Humans are capable of many things. We are able to lift cars to save our children, but we don’t do it often because it would rip our bodies apart. We could revolt against our government, but we don’t do it often because we are taught from the age of ten that we would lose. We could overthrow an army that is commanding us to murder innocent children, but we would likely choose not to because we don’t want to get ourselves shot in the head. Think of all the things we could do, but we choose not to do them because of our instinct for self-preservation. We don’t want to die. A lot of people would rather live under the will of an unjust group of leaders who tell us exactly what to do and when to do it but never why than die because of those same people. And you may say you would never do that, but you really won’t know until you are put in that situation. We all think we are better than other people until we cave to the will of another because of our built-in reactions to the world around us. Behaviors can often shock us in times of real or implied crisis; COVID-19 is real, and the reactions to it are just as real but a thousand times more shocking when you compare it to our actions beforehand. People are rejecting their family members simply because of differences in opinion over vaccines. People are staying in the same house as their abuser more than ever because authority figures are telling them they have to. We are giving up our rights because the government says it is for the greater good and if we do it will end, but then they renegotiate again and again for the same “greater good.” What is the greater good exactly anyway? 

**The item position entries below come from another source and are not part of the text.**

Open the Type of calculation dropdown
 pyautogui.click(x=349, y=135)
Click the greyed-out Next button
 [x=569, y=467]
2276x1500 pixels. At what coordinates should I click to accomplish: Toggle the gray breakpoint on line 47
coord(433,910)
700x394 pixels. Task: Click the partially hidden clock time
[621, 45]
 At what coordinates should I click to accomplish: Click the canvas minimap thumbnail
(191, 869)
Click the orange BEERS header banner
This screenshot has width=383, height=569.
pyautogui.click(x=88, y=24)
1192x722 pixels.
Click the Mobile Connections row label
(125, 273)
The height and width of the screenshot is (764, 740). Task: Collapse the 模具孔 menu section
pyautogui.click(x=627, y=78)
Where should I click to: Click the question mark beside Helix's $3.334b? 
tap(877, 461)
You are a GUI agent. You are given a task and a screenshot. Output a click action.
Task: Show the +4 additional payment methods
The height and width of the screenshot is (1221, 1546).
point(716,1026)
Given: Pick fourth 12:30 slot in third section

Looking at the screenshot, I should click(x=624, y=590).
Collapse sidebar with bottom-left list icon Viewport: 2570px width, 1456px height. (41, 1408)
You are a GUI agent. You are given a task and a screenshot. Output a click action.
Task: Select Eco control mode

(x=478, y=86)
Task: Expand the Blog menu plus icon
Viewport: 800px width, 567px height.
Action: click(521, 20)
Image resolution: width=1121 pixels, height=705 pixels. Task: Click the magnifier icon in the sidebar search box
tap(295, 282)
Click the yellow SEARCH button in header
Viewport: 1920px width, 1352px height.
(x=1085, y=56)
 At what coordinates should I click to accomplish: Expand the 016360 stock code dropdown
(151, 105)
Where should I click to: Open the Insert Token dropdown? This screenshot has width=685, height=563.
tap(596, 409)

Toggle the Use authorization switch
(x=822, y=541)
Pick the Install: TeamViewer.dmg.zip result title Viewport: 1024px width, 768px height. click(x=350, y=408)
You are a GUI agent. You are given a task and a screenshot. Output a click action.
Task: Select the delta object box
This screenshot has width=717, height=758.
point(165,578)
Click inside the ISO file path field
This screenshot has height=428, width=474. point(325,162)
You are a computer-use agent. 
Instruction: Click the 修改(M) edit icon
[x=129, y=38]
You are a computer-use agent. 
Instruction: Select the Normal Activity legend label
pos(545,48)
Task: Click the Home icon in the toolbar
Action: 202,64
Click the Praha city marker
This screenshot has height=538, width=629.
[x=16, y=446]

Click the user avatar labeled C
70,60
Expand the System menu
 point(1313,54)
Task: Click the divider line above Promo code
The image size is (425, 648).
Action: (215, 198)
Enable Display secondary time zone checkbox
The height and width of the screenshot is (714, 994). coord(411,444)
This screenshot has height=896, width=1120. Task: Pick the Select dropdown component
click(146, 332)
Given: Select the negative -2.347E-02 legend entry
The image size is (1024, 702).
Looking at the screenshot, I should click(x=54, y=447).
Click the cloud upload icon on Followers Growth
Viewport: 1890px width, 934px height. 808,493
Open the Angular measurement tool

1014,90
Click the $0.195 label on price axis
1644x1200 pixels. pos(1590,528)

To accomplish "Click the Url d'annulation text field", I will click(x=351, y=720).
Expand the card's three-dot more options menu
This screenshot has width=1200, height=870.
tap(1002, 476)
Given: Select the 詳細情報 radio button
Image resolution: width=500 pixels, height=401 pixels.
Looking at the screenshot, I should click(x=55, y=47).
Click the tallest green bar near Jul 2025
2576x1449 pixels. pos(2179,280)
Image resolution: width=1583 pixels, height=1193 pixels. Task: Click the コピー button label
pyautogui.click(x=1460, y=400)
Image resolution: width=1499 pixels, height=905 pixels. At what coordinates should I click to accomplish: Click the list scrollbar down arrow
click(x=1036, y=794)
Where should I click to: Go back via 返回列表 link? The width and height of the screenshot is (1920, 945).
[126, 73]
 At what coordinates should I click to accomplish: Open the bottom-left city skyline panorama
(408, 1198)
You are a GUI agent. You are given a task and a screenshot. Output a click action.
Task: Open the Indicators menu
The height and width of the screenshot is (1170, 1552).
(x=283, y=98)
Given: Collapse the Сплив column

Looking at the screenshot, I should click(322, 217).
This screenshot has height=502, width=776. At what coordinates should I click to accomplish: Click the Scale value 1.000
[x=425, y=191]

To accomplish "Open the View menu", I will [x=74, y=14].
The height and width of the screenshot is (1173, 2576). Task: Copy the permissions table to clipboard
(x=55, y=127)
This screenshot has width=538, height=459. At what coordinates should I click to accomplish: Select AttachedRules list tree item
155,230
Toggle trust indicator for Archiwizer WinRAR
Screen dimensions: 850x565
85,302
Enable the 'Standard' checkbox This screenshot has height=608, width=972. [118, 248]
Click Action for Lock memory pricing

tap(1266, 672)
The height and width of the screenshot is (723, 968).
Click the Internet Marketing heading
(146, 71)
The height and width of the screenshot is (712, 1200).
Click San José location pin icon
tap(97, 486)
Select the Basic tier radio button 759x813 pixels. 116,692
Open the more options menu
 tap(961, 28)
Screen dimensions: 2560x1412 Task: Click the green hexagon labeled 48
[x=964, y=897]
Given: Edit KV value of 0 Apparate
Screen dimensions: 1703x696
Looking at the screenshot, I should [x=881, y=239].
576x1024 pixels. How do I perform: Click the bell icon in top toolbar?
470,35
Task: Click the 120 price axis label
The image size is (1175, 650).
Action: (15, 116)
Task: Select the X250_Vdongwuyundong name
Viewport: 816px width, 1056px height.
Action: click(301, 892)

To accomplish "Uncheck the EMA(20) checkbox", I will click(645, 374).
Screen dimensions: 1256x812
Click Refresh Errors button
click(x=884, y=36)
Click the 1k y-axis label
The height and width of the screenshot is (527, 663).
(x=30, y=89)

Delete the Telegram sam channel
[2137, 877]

It’s interesting the way humans work. All of us are unique, but we behave far too similarly across time and space for our uniqueness to be well-known for prevailing in tough situations. We often surprise ourselves with the similarities between our own actions and others’ in periods where our common instincts kick in. We are all born with the same primitive senses; some of us can overpower them. No one in either of these groups is more or less valuable than the others, but one group will likely be stronger in some situations than the other.